Now you are doing it, now you are producing and writing and this latest album is your own work. Did you find it frustrating that the single that they chose was one of the very few songs that you didn’t have a hand in writing?
No, I wasn’t disappointed at all, I was really proud of our version of it and I felt that it merited going out on its own strength as a single. It didn’t bother me at all. Because I knew an album isn’t about putting out one song, it’s about putting out maybe three or four. So I was very confident that the three or four other tracks were going to make it as well. In fact we released ‘Another step’, which is a duet on the album, in the UK, it’s just recently gone to number 6 there. I had a lot of confidence about the whole album so I wasn’t worried about ‘Hangin’ on’ at all.
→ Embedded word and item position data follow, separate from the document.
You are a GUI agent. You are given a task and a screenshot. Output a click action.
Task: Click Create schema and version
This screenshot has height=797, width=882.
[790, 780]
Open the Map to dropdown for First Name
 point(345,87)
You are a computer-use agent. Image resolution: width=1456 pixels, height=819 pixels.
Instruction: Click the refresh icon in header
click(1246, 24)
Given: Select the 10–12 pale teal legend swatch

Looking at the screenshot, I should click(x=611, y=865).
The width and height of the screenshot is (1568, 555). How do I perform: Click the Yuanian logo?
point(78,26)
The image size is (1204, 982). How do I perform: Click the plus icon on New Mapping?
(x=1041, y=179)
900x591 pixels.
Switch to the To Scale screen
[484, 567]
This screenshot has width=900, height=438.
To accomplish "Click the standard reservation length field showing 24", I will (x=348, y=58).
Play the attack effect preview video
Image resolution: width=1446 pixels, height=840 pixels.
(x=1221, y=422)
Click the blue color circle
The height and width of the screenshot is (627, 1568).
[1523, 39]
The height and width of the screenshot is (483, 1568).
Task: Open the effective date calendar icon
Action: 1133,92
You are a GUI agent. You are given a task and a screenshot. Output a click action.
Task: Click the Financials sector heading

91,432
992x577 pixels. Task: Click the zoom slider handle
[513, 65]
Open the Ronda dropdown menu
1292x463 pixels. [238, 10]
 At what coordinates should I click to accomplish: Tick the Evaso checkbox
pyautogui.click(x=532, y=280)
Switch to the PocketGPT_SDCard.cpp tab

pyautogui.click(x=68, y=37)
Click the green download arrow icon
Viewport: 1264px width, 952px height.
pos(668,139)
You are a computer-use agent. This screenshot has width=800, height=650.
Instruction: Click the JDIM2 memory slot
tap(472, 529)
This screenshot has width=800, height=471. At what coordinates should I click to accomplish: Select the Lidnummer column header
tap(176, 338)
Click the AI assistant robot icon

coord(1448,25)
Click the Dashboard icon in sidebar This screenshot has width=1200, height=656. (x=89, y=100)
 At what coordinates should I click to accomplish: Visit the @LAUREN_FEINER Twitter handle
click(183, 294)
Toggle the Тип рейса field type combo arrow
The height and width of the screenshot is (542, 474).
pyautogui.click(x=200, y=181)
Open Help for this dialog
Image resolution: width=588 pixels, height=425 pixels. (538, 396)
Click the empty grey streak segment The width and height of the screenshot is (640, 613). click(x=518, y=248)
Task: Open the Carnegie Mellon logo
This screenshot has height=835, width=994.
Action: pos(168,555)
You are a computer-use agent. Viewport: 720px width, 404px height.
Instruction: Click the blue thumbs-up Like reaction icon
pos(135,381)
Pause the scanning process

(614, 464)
Especially when it does so well.

Why did you choose that song in particular to cover?
It’s just… It’s very strange. That song wasn’t one that I chose to do personally. My brother chose it. He didn’t have it in his collection, it wasn’t one that we particularly liked. It just came. He was in the studio, we have our own recording studio, and he was mucking about on the piano and there were some chords. These chords sounded very familiar. He thought about which song they were from, and it was ‘Hangin’ on’. So we wrote off to the publishers to have them send us the music and we just took it from there.

I understand this version you’re very proud of as well because you feel that you’re saying something differently than the Supremes did twenty years ago. Can you explain that?
Well, to be quite honest with you, I haven’t actually put the Diana Ross & Supremes version on of late, although I have a very strong feeling about how that song came across when I had heard it in the past, which was quite servile and quite , what’s the word, sort of… You get the idea from Diana basically that this guy’s done her real back but she’d have him back anyway. Which is pretty much the attitude if you think about it women had at that time. They were brought up to get married and to make that whole thing work for the family and career was very much a secundary thing. I was brought up completely in the opposite way. Career is just as good, you can go for it if you want it, you know. So when I sang this song, I wasn’t gonna forgive this guy at all and he’d done me bad and I’d say ‘just get out of here’. There are other things than being married, there are other things than having a relationship. There are more things than some guy screwing up for you.